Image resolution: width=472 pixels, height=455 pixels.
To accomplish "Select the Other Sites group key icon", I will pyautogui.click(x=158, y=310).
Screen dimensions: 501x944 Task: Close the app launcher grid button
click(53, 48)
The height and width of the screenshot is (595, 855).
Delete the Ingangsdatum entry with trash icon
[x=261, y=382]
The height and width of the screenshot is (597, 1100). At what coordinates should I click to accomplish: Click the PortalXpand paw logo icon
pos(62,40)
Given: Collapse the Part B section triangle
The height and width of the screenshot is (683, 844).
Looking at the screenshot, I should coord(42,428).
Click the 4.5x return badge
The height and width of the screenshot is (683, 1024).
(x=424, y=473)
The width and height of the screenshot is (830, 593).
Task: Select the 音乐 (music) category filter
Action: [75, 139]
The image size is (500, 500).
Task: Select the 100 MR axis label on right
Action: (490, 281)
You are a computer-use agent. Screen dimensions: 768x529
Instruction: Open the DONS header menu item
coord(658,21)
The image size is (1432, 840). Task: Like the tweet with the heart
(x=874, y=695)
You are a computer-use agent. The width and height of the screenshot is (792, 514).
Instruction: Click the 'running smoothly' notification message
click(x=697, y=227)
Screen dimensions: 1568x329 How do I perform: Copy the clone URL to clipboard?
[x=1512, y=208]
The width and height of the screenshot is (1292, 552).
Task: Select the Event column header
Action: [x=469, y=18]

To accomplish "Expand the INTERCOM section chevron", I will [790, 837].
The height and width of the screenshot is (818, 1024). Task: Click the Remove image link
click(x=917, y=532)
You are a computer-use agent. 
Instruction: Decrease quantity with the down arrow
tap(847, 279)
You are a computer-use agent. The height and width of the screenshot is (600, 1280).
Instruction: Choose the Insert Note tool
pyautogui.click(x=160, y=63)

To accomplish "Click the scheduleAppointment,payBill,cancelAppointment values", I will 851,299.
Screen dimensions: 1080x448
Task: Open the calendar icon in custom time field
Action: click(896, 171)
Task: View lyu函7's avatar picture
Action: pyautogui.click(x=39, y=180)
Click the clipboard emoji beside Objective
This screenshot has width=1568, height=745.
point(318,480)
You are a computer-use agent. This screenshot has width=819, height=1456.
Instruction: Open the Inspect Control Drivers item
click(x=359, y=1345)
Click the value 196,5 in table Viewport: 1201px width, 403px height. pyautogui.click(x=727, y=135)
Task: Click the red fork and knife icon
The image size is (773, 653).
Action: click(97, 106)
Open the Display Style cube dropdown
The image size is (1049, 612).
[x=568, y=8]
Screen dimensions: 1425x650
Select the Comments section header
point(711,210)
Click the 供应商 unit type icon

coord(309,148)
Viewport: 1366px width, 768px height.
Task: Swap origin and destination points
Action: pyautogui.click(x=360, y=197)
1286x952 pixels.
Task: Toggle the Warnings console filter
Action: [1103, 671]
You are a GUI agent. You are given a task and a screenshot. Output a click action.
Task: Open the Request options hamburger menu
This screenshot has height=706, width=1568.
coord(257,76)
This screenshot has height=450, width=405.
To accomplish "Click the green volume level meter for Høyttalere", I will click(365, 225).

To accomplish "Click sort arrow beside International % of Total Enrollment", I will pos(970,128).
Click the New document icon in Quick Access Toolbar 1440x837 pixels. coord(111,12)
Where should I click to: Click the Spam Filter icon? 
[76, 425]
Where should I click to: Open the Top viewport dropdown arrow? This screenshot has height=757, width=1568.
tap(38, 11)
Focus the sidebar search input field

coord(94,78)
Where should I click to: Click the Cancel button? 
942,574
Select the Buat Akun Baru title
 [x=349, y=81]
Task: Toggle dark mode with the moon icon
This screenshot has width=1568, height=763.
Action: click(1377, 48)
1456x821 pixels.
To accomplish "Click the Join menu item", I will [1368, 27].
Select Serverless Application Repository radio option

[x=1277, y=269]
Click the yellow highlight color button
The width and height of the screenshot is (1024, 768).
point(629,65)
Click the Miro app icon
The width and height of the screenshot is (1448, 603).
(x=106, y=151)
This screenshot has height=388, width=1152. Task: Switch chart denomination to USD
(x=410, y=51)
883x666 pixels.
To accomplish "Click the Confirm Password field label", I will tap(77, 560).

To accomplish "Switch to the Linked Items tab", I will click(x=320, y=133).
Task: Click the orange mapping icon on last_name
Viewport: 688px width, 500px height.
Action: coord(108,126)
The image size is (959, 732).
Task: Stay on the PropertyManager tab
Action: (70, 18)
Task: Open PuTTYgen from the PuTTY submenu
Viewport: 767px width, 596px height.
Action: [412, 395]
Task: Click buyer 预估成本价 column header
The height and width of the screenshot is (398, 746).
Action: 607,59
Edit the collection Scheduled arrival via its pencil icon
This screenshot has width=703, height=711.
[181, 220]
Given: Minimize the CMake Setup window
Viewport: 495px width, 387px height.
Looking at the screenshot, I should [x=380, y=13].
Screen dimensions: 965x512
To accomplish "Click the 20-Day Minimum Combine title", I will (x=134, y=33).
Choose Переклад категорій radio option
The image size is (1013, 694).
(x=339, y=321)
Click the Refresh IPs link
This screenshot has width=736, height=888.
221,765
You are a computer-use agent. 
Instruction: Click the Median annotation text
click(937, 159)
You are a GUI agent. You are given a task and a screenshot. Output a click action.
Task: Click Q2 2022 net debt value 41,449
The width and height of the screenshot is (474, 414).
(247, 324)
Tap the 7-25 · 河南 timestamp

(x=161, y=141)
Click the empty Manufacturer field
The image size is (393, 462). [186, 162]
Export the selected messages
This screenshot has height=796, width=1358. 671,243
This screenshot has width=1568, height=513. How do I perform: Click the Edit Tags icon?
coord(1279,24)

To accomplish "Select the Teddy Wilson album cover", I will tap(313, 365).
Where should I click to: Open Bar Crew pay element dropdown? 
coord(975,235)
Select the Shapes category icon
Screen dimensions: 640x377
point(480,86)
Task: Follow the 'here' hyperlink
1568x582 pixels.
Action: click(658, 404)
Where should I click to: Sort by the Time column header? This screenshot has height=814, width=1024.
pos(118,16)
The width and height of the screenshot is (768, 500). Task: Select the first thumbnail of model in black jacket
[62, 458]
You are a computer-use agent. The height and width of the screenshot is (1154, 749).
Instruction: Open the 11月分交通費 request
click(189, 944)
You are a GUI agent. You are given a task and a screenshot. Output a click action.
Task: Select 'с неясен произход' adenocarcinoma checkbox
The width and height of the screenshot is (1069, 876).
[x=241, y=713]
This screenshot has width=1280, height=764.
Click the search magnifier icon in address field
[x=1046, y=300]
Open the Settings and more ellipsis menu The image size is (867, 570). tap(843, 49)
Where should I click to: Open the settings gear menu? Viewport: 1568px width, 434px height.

::::

▶ [EXERCISE AIM]:
From first line to last, transcribe the material exactly.

▶ [REPLY]:
Image resolution: width=472 pixels, height=455 pixels.
To accomplish "Select the Other Sites group key icon", I will pyautogui.click(x=158, y=310).
Screen dimensions: 501x944 Task: Close the app launcher grid button
click(53, 48)
The height and width of the screenshot is (595, 855).
Delete the Ingangsdatum entry with trash icon
[x=261, y=382]
The height and width of the screenshot is (597, 1100). At what coordinates should I click to accomplish: Click the PortalXpand paw logo icon
pos(62,40)
Given: Collapse the Part B section triangle
The height and width of the screenshot is (683, 844).
Looking at the screenshot, I should coord(42,428).
Click the 4.5x return badge
The height and width of the screenshot is (683, 1024).
(x=424, y=473)
The width and height of the screenshot is (830, 593).
Task: Select the 音乐 (music) category filter
Action: [75, 139]
The image size is (500, 500).
Task: Select the 100 MR axis label on right
Action: (490, 281)
You are a computer-use agent. Screen dimensions: 768x529
Instruction: Open the DONS header menu item
coord(658,21)
The image size is (1432, 840). Task: Like the tweet with the heart
(x=874, y=695)
You are a computer-use agent. The width and height of the screenshot is (792, 514).
Instruction: Click the 'running smoothly' notification message
click(x=697, y=227)
Screen dimensions: 1568x329 How do I perform: Copy the clone URL to clipboard?
[x=1512, y=208]
The width and height of the screenshot is (1292, 552).
Task: Select the Event column header
Action: [x=469, y=18]

To accomplish "Expand the INTERCOM section chevron", I will [790, 837].
The height and width of the screenshot is (818, 1024). Task: Click the Remove image link
click(x=917, y=532)
You are a computer-use agent. 
Instruction: Decrease quantity with the down arrow
tap(847, 279)
You are a computer-use agent. The height and width of the screenshot is (600, 1280).
Instruction: Choose the Insert Note tool
pyautogui.click(x=160, y=63)

To accomplish "Click the scheduleAppointment,payBill,cancelAppointment values", I will 851,299.
Screen dimensions: 1080x448
Task: Open the calendar icon in custom time field
Action: click(896, 171)
Task: View lyu函7's avatar picture
Action: pyautogui.click(x=39, y=180)
Click the clipboard emoji beside Objective
This screenshot has width=1568, height=745.
point(318,480)
You are a computer-use agent. This screenshot has width=819, height=1456.
Instruction: Open the Inspect Control Drivers item
click(x=359, y=1345)
Click the value 196,5 in table Viewport: 1201px width, 403px height. pyautogui.click(x=727, y=135)
Task: Click the red fork and knife icon
The image size is (773, 653).
Action: click(97, 106)
Open the Display Style cube dropdown
The image size is (1049, 612).
[x=568, y=8]
Screen dimensions: 1425x650
Select the Comments section header
point(711,210)
Click the 供应商 unit type icon

coord(309,148)
Viewport: 1366px width, 768px height.
Task: Swap origin and destination points
Action: pyautogui.click(x=360, y=197)
1286x952 pixels.
Task: Toggle the Warnings console filter
Action: [1103, 671]
You are a GUI agent. You are given a task and a screenshot. Output a click action.
Task: Open the Request options hamburger menu
This screenshot has height=706, width=1568.
coord(257,76)
This screenshot has height=450, width=405.
To accomplish "Click the green volume level meter for Høyttalere", I will click(365, 225).

To accomplish "Click sort arrow beside International % of Total Enrollment", I will pos(970,128).
Click the New document icon in Quick Access Toolbar 1440x837 pixels. coord(111,12)
Where should I click to: Click the Spam Filter icon? 
[76, 425]
Where should I click to: Open the Top viewport dropdown arrow? This screenshot has height=757, width=1568.
tap(38, 11)
Focus the sidebar search input field

coord(94,78)
Where should I click to: Click the Cancel button? 
942,574
Select the Buat Akun Baru title
 [x=349, y=81]
Task: Toggle dark mode with the moon icon
This screenshot has width=1568, height=763.
Action: click(1377, 48)
1456x821 pixels.
To accomplish "Click the Join menu item", I will [1368, 27].
Select Serverless Application Repository radio option

[x=1277, y=269]
Click the yellow highlight color button
The width and height of the screenshot is (1024, 768).
point(629,65)
Click the Miro app icon
The width and height of the screenshot is (1448, 603).
(x=106, y=151)
This screenshot has height=388, width=1152. Task: Switch chart denomination to USD
(x=410, y=51)
883x666 pixels.
To accomplish "Click the Confirm Password field label", I will tap(77, 560).

To accomplish "Switch to the Linked Items tab", I will click(x=320, y=133).
Task: Click the orange mapping icon on last_name
Viewport: 688px width, 500px height.
Action: coord(108,126)
The image size is (959, 732).
Task: Stay on the PropertyManager tab
Action: (70, 18)
Task: Open PuTTYgen from the PuTTY submenu
Viewport: 767px width, 596px height.
Action: [412, 395]
Task: Click buyer 预估成本价 column header
The height and width of the screenshot is (398, 746).
Action: 607,59
Edit the collection Scheduled arrival via its pencil icon
This screenshot has width=703, height=711.
[181, 220]
Given: Minimize the CMake Setup window
Viewport: 495px width, 387px height.
Looking at the screenshot, I should [x=380, y=13].
Screen dimensions: 965x512
To accomplish "Click the 20-Day Minimum Combine title", I will (x=134, y=33).
Choose Переклад категорій radio option
The image size is (1013, 694).
(x=339, y=321)
Click the Refresh IPs link
This screenshot has width=736, height=888.
221,765
You are a computer-use agent. 
Instruction: Click the Median annotation text
click(937, 159)
You are a GUI agent. You are given a task and a screenshot. Output a click action.
Task: Click Q2 2022 net debt value 41,449
The width and height of the screenshot is (474, 414).
(247, 324)
Tap the 7-25 · 河南 timestamp

(x=161, y=141)
Click the empty Manufacturer field
The image size is (393, 462). [186, 162]
Export the selected messages
This screenshot has height=796, width=1358. 671,243
This screenshot has width=1568, height=513. How do I perform: Click the Edit Tags icon?
coord(1279,24)

To accomplish "Select the Teddy Wilson album cover", I will tap(313, 365).
Where should I click to: Open Bar Crew pay element dropdown? 
coord(975,235)
Select the Shapes category icon
Screen dimensions: 640x377
point(480,86)
Task: Follow the 'here' hyperlink
1568x582 pixels.
Action: click(658, 404)
Where should I click to: Sort by the Time column header? This screenshot has height=814, width=1024.
pos(118,16)
The width and height of the screenshot is (768, 500). Task: Select the first thumbnail of model in black jacket
[62, 458]
You are a computer-use agent. The height and width of the screenshot is (1154, 749).
Instruction: Open the 11月分交通費 request
click(189, 944)
You are a GUI agent. You are given a task and a screenshot. Output a click action.
Task: Select 'с неясен произход' adenocarcinoma checkbox
The width and height of the screenshot is (1069, 876).
[x=241, y=713]
This screenshot has width=1280, height=764.
Click the search magnifier icon in address field
[x=1046, y=300]
Open the Settings and more ellipsis menu The image size is (867, 570). tap(843, 49)
Where should I click to: Open the settings gear menu? Viewport: 1568px width, 434px height.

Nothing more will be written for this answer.